- _EXERCISE TEXT_
==============================

I visited Ajou University Hospital in Suwon, a nice-looking and modern facility. Fortunately this hospital had an “international help desk” where people like me could call in advance for appointments, show up and be guided to the right place. The help desk also facilitated payment, and their English skills were quite good — I was happy to interact with them. With the doctors themselves, communication was definitely a mixed bag. The specialist doctor, an older man, was good at communicating with me and put me at ease. However, I interacted mostly with his group of younger staff, probably interns, who surprisingly could not communicate well with me. For instance, one of these interns instructed me that I would need to clean the wound daily on my own for 5 days before my next appointment. When I asked him for instructions on how to do this, rather than speaking to me he just typed them into his computer, and seemed surprised when I asked him to write down the names of the over-the-counter items in Korean. Bear in mind that these are some of the most highly-educated members of Korean society, and people who were in school learning English not so long ago. A sad reflection on the state of English-language education in Korea…
The treatment at Ajou, though, ended up being quite good, and inexpensive compared with the crazy American health care system. I only have a small scar on my shin which is fading over time.
|Soonchunhyang Hospital, a well-known facility within walking distance from my house|
Shortly after completing treatment for my shin, I noticed swelling in my foot. It was a Friday night and I panicked, so I limped over to the emergency room at Soonchunhyang (SCH) Hospital, walking distance from my apartment. Like most emergency rooms, it was not a pleasant place — I could hear a lot of crying from one room, and despite feeling fine except for my foot I was given an I.V. needle, which seemed excessive. A blood test was conducted, which thankfully found no infection in my blood, though I did have an infection in my foot, and I was prescribed antibiotics. The ER doc communicated very clearly with me, but left me with a huge wrap over my entire lower leg, leaving me unable to clean the shin wound that still needed some ointment.
I returned on Saturday and same drill as Ajou — see the international desk, speak to someone in English, then was directed to see a specialist. Like Ajou, SCH hospital was also very crowded, but I was able to get a few minutes with a guy who didn’t speak much English. He cut off the leg wrap, took a look at everything and told me to return on Monday, but didn’t do anything to clean my shin wound as I had asked. On Monday I returned, and he told me I was okay to walk with little explanation. Given his lack of communication, I wasn’t confident in his diagnosis, but thankfully it was the right one.
In short, for foreigners visiting a hospital in South Korea, you will probably be fine once this nasty MERS virus clears. But for those with children or anxious about your ability to communicate freely with doctors in a language you understand, research your options carefully in advance if you can. From talking with my expat colleagues, I have observed that Korean doctors tend to prescribe pills and treatments with little explanation, so tread with caution. In my experience, these treatments have generally worked, but others’ experiences vary. Korean doctors are not accustomed to being questioned by patients, and transparency about your treatment may be less than what you are used to. I think MERS will pass over the next 2 weeks, and I am hopeful that Korea can take the lessons learned from this episode to improve its health care system further.

==============================

- _RECORDED INFORMATION_

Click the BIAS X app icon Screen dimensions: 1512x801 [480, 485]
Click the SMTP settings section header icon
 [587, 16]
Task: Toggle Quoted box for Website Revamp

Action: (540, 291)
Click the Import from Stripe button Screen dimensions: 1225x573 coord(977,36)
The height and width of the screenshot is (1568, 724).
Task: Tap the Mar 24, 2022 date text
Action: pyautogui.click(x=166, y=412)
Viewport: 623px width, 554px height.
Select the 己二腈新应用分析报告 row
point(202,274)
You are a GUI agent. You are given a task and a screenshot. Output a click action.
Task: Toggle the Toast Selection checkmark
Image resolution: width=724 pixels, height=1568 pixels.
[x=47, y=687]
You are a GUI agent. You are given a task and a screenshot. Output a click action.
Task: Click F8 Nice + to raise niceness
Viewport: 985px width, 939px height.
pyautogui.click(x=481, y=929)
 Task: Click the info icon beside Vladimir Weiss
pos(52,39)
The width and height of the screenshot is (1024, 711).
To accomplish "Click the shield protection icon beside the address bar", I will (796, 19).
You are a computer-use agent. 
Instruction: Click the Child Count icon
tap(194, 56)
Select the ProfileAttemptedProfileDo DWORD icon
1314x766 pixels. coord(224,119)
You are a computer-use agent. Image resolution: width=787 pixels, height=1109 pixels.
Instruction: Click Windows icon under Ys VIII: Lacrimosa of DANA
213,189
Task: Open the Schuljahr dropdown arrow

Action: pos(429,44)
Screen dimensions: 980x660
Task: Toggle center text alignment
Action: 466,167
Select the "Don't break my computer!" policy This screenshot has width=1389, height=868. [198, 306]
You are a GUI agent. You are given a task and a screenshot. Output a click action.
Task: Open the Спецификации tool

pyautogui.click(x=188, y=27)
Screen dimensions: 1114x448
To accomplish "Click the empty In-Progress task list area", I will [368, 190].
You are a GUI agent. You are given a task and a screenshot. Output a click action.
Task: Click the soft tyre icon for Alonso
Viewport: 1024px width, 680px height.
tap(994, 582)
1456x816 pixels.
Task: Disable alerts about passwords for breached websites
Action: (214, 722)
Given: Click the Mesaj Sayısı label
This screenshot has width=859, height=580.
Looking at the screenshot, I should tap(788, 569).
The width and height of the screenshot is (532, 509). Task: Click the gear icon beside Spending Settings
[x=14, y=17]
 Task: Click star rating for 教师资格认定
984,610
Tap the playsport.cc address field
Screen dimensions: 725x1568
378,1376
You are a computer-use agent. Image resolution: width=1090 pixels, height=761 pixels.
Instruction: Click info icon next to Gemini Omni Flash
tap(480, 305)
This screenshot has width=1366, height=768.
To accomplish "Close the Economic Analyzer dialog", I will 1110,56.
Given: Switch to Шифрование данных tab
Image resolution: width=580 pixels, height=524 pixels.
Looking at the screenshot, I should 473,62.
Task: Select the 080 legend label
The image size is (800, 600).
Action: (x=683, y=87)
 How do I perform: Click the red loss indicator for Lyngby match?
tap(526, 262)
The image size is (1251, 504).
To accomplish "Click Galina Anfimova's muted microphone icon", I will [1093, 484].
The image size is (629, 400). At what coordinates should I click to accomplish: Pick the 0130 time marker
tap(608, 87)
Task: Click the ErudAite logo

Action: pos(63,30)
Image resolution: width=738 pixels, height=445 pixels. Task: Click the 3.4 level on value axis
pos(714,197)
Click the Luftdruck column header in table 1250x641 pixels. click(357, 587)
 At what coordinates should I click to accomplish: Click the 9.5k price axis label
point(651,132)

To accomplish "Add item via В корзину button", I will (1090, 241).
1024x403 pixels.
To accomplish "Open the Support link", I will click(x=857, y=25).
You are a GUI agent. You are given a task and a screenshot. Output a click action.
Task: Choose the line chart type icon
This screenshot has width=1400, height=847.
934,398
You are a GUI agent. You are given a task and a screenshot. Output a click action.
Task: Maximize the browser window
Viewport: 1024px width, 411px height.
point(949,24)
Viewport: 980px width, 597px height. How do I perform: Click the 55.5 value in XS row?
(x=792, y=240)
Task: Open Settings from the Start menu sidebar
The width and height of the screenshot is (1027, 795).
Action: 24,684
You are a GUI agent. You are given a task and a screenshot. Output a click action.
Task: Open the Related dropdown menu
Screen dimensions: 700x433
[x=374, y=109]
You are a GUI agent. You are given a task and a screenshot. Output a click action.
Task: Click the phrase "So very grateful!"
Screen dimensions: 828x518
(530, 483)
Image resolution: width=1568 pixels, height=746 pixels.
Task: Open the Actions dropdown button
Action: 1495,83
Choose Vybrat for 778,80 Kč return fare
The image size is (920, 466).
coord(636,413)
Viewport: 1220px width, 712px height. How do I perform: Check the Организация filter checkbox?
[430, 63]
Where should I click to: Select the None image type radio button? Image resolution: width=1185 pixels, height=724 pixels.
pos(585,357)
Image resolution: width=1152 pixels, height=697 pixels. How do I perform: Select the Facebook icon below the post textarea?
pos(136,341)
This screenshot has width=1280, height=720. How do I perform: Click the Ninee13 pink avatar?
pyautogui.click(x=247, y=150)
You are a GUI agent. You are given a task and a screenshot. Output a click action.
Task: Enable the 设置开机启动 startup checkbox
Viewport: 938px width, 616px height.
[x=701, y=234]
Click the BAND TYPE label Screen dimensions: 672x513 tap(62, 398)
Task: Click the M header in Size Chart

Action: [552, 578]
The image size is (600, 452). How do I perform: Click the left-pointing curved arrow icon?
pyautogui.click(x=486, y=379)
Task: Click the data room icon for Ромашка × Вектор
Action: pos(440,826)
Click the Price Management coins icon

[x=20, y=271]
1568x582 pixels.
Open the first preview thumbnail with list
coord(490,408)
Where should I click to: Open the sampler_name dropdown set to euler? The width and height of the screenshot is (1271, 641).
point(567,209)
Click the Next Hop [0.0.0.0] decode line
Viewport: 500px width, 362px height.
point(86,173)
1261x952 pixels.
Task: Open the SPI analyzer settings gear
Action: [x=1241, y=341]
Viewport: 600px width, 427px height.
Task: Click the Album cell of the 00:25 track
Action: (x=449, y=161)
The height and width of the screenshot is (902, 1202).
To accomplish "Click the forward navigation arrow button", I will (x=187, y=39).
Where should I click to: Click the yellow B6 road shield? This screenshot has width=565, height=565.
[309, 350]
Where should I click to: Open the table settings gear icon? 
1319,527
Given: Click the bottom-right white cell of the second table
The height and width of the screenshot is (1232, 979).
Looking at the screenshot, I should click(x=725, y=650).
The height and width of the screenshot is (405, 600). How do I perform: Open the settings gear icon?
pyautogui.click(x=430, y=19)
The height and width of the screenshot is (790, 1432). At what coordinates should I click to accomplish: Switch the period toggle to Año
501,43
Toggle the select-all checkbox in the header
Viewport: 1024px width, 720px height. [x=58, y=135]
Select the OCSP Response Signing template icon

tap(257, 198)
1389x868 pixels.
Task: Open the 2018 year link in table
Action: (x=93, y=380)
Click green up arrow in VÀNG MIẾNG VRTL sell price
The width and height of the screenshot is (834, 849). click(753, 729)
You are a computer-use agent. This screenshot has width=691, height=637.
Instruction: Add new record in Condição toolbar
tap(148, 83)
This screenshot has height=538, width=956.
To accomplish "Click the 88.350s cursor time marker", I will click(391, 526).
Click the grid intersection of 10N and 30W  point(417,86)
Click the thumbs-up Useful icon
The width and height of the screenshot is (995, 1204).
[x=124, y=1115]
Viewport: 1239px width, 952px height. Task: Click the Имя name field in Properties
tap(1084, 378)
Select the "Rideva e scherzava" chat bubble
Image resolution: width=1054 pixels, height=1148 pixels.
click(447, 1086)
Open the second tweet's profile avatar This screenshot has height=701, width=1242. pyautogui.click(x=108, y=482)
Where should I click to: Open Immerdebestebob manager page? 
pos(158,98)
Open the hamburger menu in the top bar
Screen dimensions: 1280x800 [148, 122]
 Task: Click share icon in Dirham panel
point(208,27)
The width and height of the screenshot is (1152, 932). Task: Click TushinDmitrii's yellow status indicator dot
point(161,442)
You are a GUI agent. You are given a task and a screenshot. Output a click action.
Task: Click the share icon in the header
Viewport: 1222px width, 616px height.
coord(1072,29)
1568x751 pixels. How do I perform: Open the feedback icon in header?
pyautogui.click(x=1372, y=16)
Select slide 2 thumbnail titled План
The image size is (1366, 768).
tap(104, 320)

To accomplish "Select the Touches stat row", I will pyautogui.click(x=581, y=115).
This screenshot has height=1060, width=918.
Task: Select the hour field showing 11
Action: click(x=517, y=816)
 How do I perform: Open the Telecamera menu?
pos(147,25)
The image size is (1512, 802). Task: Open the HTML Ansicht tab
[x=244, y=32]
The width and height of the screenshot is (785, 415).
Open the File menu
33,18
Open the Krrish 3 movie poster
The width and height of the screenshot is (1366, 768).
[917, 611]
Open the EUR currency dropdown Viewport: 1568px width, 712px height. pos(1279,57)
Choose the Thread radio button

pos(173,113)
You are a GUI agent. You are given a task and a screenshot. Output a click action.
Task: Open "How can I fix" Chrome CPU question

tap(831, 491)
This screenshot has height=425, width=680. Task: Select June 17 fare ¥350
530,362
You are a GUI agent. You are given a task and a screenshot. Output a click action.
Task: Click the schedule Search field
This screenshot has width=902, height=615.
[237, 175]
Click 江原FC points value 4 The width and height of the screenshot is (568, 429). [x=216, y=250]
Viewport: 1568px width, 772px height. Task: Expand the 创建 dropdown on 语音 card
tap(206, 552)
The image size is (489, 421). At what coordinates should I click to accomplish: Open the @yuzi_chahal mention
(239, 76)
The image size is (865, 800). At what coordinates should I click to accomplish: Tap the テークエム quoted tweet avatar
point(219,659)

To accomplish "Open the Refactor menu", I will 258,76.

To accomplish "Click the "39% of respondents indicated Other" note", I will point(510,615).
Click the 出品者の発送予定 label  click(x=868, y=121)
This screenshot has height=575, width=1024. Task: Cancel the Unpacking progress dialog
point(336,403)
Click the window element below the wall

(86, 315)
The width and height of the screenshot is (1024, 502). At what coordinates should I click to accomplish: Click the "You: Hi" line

==============================

- _TASKS TO CARRY OUT_
(1) Quote part of the hospital text word for word, starting at the words "In short, for" and stopping after "care system further.".
(2) Answer these from the hospital text:
(a) In what city is Ajou University Hospital?
(b) On what night of the week did the writer go to the emergency room at Soonchunhyang Hospital?
(c) Over how many weeks does the writer expect MERS to pass?
(3) Summarize the hospital text in two sentences.
The lines after the hospital text have no connection to it.

- _WRITTEN RESPONSES_
(1)
In short, for foreigners visiting a hospital in South Korea, you will probably be fine once this nasty MERS virus clears. But for those with children or anxious about your ability to communicate freely with doctors in a language you understand, research your options carefully in advance if you can. From talking with my expat colleagues, I have observed that Korean doctors tend to prescribe pills and treatments with little explanation, so tread with caution. In my experience, these treatments have generally worked, but others’ experiences vary. Korean doctors are not accustomed to being questioned by patients, and transparency about your treatment may be less than what you are used to. I think MERS will pass over the next 2 weeks, and I am hopeful that Korea can take the lessons learned from this episode to improve its health care system further.

(2)
(a) Suwon
(b) Friday night
(c) 2 weeks

(3) At Ajou University Hospital in Suwon, the writer found an international help desk with good English and an older specialist who communicated well, but his younger staff communicated poorly, though the treatment was good and inexpensive. A later foot infection led to visits to Soonchunhyang Hospital, where communication was mixed, and the writer advises foreigners to research their options in advance because Korean doctors tend to prescribe treatments with little explanation.